- [DIRECTIONS]:
1) In the Spello essay below, how many major earthquakes has Spello suffered in the past 20 years?
2) For the Spello essay below, answer yes or no to whether each statement agrees with it, quoting the deciding words. (a) The party's hosts were an Italian professor of the classics and his American artist/professor wife. (b) The writers walked among the groves only in the morning of their last full day. (c) The people of Spello are described as glued to television channels.

We walked among the groves on this, our last full day in Spello — morning, and then again afternoon. We had destinations in mind — a cemetery here, a shrine there — but mostly we felt this need to be out along the paths beyond the village, among the trees.
For centuries olive oil has been, beyond kitchen and the table, the enacted, anointing vocabulary of blessing — the liturgical lubricant of forgiveness, peace and hope. I haven’t a credible explanation why. Perhaps in the cultures that gave rise to the scriptures of Jews, Muslims and Christians, olives and their oil represent, by their ubiquity, all that which is foundational, basic and essential — the primal gift and ground of the Holy. Perhaps it was used ceremonially just to remember our foundations and what is finally important.
Before, then, resuming our place in the routines of our lives; before returning to the hourly news reports of conflicts and threats, storms and terrorist assaults, we wanted to immerse ourselves in the surrounding olive branches, willing, by visceral experience, to take something of their blessing back home to our world in such desperate need of it.
It’s not that Spello is inured to such challenges. As a walled city, danger and threat and tumult are part of its DNA. As victim of two major earthquakes in the past 20 years, the very walls bear scars. It’s shopkeepers carry the weight of economic downturns. And it’s people — it’s families and neighbors — are not strangers to the usual abrasions of close social interaction.
But such challenges are muted, more peripheral threads in the overall tapestry of life. They aren’t ignorant of world affairs, but neither are they glued to television channels continually drenched in their toxicity. They interact with each other. The animated and enlivening conversations with the personalities in front of
them are more precious than the swirling political vicissitudes around them. They are largely pedestrian. They walk home from work — journeys of a few blocks that may take an hour because they are filled with hellos and pauses for stories exchanged among friends. They are no stranger to the countryside or fresh air. Connection with each other and their surroundings is daily routine, not special event.
Which is not to say there are not special events.
Which is how it turned out that the olive branches this day would come in more forms than wood.
We were invited to a party. If there was an occasion, we weren’t aware of it. It was, as far as we knew, simply a time for friends to be together. There were the hosts — an Italian professor of the classics and his American artist/professor wife — along with various expats from around the US. There were Spellani, like the community cultural director and his wife, two restauranteurs, a neighbor or two and also a poet who shared, as a spontaneous climax to the evening, her new publications. And in the midst of it all there was made a place for us. Over the course of the evening there was discussion of books, of ideas and words and personal stories and creativity and imaginative stimulation. There was encouragement and curiosity and affirmation. There was food and thanksgiving and hellos and goodbyes. In its own way— in lives shared, in Italian, broken but earnest English, and our own welcomed monolinguism — the entire room became an olive branch, heavy with anointing fruit.
“How good and pleasant it is when kindred live in unity! It is like precious oil on the head...” (Psalm 133:1-2)How good and pleasant — and hopeful, and enlivening — indeed.
We are mostly packed, and prepared for the journey home — functionally at least. In truth, there will be parts of us that won’t fit in our bags that will necessarily remain behind in these homes, along these streets, and scattered among these olive groves; partly because there is so much of this place that will accompany us, profoundly enlarged and changed, home.
Perhaps we will find our way here again.

- [DATA FOR ANALYSIS]:
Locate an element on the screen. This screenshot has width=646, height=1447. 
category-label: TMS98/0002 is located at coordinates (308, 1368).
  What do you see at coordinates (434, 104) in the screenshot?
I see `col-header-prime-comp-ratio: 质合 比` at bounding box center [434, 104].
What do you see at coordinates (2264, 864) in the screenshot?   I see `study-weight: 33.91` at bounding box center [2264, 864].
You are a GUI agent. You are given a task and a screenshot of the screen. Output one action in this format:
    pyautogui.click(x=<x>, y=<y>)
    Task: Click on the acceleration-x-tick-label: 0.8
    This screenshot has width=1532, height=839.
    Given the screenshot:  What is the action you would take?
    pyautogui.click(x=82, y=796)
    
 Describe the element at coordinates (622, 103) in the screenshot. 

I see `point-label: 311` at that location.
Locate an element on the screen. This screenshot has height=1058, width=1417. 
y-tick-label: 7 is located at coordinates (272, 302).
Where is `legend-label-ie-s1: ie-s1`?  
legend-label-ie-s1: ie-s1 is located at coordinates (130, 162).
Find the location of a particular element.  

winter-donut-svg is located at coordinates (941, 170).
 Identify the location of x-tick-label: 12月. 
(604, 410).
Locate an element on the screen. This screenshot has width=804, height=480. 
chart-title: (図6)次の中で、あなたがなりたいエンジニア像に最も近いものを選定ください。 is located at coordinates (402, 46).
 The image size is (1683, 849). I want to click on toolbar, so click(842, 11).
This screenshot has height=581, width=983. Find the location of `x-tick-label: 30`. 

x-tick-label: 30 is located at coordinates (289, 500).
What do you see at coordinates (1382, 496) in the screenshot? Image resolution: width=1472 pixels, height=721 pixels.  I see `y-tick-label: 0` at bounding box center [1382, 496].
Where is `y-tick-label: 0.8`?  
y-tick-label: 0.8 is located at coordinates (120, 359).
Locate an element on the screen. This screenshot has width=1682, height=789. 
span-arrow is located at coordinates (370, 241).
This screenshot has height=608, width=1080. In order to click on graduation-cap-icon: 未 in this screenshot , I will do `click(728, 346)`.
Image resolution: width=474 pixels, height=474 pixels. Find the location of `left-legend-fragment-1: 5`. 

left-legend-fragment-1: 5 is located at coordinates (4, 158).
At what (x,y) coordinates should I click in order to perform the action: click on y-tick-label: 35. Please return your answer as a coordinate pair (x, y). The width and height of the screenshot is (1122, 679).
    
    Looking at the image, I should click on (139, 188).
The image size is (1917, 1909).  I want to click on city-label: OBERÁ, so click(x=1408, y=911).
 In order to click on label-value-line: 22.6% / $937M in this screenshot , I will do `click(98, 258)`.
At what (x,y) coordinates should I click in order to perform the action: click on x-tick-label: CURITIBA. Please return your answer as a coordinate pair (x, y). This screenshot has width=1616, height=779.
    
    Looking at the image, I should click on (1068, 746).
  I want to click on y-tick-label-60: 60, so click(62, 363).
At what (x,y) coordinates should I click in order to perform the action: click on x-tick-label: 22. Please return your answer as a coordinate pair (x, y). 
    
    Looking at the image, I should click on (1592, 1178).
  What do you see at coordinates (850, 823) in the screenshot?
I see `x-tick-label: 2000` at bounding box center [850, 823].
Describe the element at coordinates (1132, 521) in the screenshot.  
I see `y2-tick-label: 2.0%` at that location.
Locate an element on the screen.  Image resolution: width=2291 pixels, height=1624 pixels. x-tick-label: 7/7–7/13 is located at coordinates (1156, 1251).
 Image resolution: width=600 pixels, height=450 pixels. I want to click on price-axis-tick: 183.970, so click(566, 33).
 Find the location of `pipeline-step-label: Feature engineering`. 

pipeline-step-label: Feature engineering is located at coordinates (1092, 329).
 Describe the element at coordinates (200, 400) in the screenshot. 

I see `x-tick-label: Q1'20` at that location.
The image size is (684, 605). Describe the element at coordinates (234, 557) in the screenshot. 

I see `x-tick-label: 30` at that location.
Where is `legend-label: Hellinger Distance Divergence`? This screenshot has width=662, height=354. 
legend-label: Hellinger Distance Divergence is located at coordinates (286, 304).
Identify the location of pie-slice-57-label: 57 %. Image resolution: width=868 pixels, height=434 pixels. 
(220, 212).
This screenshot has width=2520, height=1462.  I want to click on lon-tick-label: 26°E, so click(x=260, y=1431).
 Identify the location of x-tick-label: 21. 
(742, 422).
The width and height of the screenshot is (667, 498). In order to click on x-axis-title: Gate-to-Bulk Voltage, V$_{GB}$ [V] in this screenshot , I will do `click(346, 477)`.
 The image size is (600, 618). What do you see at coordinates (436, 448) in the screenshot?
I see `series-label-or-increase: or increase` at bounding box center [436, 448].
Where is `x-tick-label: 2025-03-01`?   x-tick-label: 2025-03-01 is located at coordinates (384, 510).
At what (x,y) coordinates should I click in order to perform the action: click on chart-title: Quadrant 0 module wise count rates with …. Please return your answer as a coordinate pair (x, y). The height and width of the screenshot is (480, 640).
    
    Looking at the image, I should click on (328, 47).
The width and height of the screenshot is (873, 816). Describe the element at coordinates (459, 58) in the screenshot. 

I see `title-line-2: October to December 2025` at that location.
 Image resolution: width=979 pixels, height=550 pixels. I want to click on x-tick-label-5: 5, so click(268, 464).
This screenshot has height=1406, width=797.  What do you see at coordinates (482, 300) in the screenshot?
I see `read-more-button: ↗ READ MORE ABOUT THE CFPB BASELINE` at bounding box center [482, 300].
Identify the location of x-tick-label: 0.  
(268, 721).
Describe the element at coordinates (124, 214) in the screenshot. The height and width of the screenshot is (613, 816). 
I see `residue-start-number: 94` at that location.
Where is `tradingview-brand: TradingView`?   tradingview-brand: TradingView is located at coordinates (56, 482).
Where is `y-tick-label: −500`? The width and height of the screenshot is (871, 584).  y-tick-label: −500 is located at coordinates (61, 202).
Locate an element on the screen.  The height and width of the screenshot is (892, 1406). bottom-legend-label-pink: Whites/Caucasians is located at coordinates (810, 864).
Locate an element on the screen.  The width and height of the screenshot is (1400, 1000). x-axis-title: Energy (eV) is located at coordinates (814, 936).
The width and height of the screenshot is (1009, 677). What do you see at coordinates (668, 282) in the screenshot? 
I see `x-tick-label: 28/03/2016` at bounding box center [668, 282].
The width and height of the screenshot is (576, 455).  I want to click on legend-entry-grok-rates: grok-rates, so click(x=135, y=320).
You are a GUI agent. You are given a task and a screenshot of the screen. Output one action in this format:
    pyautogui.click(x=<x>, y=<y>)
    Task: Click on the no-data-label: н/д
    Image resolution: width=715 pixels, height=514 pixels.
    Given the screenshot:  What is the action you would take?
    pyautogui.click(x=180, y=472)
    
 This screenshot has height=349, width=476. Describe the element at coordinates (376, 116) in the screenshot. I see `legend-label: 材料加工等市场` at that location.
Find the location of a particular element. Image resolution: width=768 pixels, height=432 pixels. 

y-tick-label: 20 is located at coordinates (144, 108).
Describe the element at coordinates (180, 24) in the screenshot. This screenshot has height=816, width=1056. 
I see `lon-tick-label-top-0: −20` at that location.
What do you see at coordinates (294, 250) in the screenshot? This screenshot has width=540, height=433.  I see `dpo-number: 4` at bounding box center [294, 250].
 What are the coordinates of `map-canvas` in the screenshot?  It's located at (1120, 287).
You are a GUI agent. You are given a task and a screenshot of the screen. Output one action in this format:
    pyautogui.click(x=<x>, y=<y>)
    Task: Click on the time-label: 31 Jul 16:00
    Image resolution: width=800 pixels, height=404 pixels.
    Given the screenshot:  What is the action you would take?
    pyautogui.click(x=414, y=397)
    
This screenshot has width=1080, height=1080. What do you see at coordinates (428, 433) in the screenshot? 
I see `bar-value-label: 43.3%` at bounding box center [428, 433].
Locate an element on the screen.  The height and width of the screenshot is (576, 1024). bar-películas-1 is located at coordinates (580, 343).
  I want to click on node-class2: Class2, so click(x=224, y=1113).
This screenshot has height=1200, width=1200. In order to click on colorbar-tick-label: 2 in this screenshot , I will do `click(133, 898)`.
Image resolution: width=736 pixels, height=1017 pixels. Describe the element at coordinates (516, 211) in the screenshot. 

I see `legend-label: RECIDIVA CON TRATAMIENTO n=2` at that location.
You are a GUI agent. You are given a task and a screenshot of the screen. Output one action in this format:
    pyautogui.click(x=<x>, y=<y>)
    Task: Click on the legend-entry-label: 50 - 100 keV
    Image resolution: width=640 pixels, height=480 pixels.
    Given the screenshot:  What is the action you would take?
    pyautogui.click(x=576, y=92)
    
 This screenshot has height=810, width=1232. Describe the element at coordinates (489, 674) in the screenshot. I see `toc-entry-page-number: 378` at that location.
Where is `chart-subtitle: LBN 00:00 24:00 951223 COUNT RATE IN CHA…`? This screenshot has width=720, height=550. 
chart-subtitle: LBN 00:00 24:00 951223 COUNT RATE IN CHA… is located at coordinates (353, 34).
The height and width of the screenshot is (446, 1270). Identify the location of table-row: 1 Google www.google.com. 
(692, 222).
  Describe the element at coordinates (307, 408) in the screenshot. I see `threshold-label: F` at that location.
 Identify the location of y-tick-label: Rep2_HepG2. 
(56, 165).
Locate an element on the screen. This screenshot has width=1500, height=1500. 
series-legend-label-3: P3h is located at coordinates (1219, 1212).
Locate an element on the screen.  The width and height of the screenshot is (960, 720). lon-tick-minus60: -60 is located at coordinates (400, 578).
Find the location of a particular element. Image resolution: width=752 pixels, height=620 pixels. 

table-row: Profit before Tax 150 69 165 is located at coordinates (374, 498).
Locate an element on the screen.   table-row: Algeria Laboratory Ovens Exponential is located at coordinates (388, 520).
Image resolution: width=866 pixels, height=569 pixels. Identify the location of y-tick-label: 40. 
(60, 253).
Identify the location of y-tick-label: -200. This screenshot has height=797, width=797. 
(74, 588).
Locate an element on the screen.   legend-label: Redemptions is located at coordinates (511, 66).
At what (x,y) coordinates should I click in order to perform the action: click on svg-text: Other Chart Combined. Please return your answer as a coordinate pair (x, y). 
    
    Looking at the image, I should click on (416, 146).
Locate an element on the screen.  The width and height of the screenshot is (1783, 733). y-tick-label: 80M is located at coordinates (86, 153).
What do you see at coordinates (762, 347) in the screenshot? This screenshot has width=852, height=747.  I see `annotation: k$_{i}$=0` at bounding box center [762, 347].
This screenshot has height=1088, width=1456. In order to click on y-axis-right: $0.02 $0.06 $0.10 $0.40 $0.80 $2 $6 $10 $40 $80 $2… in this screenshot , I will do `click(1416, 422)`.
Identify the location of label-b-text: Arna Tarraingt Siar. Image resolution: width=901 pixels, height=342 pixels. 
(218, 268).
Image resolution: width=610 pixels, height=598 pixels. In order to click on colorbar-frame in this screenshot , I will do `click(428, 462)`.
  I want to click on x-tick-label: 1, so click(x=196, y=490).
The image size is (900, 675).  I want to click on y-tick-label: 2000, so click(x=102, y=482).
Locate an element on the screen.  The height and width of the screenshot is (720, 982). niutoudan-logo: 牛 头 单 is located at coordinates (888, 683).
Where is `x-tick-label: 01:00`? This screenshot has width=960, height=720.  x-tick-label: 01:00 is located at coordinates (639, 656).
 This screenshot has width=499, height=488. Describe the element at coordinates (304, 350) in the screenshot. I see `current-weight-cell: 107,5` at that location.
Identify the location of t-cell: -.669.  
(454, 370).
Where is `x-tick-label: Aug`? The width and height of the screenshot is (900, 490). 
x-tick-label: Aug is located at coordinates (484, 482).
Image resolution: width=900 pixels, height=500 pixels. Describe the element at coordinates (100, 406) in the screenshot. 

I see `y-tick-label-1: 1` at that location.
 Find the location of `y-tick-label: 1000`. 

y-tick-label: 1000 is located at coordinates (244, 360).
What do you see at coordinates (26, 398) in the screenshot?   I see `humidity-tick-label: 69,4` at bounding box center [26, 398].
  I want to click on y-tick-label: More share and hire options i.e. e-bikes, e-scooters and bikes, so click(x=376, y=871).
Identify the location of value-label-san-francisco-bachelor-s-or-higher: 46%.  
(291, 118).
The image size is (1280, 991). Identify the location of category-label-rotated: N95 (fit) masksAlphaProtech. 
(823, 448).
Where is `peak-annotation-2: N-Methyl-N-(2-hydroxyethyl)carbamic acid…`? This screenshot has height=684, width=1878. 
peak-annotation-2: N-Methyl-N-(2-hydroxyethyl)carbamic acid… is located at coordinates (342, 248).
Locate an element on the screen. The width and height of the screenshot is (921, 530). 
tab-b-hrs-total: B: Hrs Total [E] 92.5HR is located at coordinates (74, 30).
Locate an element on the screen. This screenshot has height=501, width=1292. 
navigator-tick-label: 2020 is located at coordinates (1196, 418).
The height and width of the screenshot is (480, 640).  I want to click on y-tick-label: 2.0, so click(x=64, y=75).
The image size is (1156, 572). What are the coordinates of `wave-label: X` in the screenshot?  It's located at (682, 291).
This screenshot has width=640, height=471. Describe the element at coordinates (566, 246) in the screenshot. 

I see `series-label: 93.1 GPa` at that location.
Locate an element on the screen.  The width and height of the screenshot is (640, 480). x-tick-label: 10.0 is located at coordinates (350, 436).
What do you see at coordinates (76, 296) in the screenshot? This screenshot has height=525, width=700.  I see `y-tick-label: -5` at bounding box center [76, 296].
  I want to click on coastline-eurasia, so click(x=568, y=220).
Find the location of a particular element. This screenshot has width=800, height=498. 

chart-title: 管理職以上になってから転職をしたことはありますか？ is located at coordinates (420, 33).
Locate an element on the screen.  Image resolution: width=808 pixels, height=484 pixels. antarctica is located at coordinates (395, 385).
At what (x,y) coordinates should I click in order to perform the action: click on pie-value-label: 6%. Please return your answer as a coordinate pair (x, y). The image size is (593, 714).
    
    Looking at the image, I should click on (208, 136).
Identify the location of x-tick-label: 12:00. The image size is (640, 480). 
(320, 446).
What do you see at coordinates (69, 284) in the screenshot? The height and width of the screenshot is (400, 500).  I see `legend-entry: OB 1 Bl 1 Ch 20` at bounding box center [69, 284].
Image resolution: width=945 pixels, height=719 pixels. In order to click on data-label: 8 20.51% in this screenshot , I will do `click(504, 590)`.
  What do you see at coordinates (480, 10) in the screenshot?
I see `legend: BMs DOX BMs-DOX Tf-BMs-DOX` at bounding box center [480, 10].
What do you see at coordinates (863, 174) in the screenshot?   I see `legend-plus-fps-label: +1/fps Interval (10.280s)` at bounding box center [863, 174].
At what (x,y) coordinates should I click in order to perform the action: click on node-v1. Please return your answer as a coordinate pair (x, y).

- [PROBLEM SOLUTIONS]:
1) Two major earthquakes.

2)
(a) Yes: "There were the hosts — an Italian professor of the classics and his American artist/professor wife"
(b) No: "morning, and then again afternoon"
(c) No: "but neither are they glued to television channels continually drenched in their toxicity"